Copy the items from the line with "Viewport: 1144px width, 546px height." to the line with "click(20, 127)", both lines included, without changing a character.

══════════════════════════════

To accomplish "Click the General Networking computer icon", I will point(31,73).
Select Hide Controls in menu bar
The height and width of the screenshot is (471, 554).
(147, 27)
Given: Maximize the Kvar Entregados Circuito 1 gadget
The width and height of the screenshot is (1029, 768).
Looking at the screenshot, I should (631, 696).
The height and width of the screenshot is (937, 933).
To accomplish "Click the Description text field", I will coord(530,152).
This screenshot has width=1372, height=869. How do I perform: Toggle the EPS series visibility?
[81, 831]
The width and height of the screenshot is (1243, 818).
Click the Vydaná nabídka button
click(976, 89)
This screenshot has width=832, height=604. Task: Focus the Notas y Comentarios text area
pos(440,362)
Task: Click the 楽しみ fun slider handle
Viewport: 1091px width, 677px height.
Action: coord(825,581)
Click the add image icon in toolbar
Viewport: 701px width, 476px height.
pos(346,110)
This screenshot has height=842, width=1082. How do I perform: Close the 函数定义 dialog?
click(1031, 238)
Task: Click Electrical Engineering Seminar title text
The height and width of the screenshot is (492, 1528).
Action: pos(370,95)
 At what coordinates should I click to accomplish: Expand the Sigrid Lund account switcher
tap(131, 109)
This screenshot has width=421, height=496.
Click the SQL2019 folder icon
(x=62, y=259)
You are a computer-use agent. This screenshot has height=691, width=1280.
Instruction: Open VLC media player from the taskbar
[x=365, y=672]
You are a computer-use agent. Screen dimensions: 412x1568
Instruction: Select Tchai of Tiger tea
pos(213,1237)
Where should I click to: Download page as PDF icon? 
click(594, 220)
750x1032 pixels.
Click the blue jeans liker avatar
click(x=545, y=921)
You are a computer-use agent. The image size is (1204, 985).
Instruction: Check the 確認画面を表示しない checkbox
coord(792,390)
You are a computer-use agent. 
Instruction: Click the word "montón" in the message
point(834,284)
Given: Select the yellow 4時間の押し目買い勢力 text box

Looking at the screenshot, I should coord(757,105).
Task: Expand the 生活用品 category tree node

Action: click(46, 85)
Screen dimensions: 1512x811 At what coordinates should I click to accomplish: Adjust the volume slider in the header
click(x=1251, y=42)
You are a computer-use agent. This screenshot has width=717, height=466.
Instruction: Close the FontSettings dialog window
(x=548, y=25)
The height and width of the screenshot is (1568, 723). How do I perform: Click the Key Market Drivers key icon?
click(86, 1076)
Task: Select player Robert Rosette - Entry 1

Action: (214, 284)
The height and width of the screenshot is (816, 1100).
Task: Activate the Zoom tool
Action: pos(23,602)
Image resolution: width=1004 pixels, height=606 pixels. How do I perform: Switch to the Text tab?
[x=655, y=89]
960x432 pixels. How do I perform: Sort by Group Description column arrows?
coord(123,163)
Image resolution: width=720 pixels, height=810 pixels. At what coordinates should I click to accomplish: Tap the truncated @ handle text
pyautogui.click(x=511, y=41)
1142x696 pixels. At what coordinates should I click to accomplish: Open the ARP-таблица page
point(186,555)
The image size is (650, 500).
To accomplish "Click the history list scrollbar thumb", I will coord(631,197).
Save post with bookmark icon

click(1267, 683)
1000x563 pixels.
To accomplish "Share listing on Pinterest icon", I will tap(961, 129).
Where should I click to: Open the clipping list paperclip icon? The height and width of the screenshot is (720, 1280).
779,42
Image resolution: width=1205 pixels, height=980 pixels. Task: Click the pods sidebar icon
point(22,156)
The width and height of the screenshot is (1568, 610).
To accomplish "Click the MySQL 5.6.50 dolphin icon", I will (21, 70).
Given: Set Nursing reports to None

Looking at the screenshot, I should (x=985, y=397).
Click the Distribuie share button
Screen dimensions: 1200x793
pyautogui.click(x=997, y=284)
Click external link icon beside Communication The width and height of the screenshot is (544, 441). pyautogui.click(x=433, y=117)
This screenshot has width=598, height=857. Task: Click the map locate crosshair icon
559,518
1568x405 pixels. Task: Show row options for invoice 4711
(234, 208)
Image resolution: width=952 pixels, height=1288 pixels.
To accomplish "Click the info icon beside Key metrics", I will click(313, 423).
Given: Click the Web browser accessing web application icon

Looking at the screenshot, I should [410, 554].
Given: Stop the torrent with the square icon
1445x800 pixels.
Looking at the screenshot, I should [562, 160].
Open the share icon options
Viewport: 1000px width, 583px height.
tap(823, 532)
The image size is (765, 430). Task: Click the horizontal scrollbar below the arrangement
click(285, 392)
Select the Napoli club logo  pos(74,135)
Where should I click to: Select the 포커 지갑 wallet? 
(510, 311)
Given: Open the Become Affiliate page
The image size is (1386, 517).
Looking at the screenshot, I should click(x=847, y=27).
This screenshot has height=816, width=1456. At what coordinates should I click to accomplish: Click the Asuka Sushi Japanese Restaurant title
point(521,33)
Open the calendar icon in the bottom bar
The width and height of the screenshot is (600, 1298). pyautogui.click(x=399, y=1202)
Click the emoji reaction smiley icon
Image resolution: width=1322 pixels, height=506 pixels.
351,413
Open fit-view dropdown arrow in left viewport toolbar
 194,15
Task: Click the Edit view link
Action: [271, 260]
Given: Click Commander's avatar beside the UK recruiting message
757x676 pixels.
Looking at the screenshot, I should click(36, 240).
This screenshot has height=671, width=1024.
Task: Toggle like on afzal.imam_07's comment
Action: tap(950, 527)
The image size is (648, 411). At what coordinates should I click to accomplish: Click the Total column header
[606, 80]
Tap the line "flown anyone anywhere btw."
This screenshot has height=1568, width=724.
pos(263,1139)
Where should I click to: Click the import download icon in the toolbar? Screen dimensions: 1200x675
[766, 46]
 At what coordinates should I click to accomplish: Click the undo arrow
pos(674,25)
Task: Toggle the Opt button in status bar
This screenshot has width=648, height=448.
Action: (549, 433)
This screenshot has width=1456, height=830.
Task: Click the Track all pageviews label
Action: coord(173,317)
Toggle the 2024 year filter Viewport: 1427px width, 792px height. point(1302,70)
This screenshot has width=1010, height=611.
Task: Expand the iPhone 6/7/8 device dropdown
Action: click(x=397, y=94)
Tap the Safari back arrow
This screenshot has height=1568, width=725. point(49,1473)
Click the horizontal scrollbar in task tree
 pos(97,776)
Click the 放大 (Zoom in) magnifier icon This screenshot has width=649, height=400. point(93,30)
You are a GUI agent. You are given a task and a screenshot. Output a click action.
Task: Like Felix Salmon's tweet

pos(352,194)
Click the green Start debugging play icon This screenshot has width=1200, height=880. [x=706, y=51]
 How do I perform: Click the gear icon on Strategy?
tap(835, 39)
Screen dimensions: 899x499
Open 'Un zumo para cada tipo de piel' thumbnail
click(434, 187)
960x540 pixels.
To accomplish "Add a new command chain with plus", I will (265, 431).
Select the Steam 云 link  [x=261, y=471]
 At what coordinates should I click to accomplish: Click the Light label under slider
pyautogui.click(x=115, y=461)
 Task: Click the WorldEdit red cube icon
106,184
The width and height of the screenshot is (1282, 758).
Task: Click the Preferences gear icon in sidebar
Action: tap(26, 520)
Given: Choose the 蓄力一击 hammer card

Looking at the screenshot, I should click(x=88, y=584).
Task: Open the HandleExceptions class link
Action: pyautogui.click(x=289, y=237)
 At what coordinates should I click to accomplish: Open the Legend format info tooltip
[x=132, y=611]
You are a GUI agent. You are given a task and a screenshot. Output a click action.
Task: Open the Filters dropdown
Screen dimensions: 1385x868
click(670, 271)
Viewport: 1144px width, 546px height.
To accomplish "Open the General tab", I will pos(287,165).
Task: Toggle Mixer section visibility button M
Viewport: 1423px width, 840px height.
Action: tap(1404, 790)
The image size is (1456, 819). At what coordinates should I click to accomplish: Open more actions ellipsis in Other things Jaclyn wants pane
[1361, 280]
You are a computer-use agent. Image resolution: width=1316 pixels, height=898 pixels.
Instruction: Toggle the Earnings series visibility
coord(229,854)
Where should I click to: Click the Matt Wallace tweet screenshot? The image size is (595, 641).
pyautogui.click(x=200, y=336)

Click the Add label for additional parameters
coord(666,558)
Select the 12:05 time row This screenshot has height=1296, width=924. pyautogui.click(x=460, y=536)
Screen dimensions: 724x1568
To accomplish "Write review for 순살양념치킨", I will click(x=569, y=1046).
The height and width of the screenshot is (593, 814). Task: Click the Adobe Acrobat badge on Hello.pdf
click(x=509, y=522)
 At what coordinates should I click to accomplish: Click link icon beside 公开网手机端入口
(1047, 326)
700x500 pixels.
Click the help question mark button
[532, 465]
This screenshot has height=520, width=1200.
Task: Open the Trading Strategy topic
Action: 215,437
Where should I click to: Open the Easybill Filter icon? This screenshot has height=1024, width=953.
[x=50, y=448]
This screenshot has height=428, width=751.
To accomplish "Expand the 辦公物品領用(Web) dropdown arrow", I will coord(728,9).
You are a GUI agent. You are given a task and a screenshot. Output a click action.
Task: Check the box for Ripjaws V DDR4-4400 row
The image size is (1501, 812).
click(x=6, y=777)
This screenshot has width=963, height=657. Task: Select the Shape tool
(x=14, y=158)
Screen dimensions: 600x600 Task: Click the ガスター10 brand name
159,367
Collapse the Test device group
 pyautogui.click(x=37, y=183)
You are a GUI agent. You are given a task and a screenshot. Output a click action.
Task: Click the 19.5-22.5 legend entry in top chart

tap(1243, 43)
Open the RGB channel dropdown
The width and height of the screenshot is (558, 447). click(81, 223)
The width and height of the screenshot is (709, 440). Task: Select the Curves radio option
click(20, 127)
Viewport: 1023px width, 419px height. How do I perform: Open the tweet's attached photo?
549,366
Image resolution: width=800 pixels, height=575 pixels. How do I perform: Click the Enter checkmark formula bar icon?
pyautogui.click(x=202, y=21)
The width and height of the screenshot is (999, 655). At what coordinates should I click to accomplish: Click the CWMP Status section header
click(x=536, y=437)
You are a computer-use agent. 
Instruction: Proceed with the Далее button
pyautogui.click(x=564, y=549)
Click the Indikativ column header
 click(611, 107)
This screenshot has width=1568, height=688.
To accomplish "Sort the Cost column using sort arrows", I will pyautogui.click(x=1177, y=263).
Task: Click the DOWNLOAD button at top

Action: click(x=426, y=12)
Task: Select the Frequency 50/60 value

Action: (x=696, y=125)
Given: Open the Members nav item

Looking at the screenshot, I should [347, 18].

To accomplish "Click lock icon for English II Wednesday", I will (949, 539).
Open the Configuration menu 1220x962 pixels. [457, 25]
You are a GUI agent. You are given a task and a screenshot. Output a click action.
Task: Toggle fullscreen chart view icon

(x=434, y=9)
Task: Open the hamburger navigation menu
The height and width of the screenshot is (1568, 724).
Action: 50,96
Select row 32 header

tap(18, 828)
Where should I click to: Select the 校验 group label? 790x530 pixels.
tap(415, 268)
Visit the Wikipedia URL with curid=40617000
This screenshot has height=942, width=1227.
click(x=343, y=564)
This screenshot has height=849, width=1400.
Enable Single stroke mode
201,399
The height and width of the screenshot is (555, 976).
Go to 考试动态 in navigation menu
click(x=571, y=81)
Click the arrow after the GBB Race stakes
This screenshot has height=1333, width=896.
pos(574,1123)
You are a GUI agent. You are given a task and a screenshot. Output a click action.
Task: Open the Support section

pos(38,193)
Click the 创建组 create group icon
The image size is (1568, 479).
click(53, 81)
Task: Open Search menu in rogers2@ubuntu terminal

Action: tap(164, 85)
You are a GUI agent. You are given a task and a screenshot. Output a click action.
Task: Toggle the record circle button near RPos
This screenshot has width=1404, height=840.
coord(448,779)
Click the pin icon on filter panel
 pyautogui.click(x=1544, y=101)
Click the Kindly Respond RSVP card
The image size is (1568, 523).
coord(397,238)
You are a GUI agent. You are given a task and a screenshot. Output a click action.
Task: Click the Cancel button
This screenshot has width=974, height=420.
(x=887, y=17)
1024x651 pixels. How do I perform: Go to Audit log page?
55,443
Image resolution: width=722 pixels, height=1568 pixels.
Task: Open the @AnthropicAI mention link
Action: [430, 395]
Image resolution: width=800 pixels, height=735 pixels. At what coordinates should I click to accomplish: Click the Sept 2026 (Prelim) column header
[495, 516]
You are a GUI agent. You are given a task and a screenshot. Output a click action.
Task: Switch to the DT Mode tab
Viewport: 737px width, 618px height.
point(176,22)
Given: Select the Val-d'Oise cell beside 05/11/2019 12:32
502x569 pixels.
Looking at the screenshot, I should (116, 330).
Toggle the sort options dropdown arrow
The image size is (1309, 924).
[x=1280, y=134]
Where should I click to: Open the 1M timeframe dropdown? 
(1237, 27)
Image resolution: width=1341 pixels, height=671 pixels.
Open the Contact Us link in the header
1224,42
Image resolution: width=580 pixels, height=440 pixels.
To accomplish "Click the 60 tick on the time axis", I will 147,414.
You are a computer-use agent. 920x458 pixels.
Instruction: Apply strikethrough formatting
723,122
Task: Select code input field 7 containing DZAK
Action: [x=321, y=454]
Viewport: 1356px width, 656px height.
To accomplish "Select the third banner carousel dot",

══════════════════════════════

**Response to the exercise:**
Viewport: 1144px width, 546px height.
To accomplish "Open the General tab", I will pos(287,165).
Task: Toggle Mixer section visibility button M
Viewport: 1423px width, 840px height.
Action: tap(1404, 790)
The image size is (1456, 819). At what coordinates should I click to accomplish: Open more actions ellipsis in Other things Jaclyn wants pane
[1361, 280]
You are a computer-use agent. Image resolution: width=1316 pixels, height=898 pixels.
Instruction: Toggle the Earnings series visibility
coord(229,854)
Where should I click to: Click the Matt Wallace tweet screenshot? The image size is (595, 641).
pyautogui.click(x=200, y=336)

Click the Add label for additional parameters
coord(666,558)
Select the 12:05 time row This screenshot has height=1296, width=924. pyautogui.click(x=460, y=536)
Screen dimensions: 724x1568
To accomplish "Write review for 순살양념치킨", I will click(x=569, y=1046).
The height and width of the screenshot is (593, 814). Task: Click the Adobe Acrobat badge on Hello.pdf
click(x=509, y=522)
 At what coordinates should I click to accomplish: Click link icon beside 公开网手机端入口
(1047, 326)
700x500 pixels.
Click the help question mark button
[532, 465]
This screenshot has height=520, width=1200.
Task: Open the Trading Strategy topic
Action: 215,437
Where should I click to: Open the Easybill Filter icon? This screenshot has height=1024, width=953.
[x=50, y=448]
This screenshot has height=428, width=751.
To accomplish "Expand the 辦公物品領用(Web) dropdown arrow", I will coord(728,9).
You are a GUI agent. You are given a task and a screenshot. Output a click action.
Task: Check the box for Ripjaws V DDR4-4400 row
The image size is (1501, 812).
click(x=6, y=777)
This screenshot has width=963, height=657. Task: Select the Shape tool
(x=14, y=158)
Screen dimensions: 600x600 Task: Click the ガスター10 brand name
159,367
Collapse the Test device group
 pyautogui.click(x=37, y=183)
You are a GUI agent. You are given a task and a screenshot. Output a click action.
Task: Click the 19.5-22.5 legend entry in top chart

tap(1243, 43)
Open the RGB channel dropdown
The width and height of the screenshot is (558, 447). click(81, 223)
The width and height of the screenshot is (709, 440). Task: Select the Curves radio option
click(20, 127)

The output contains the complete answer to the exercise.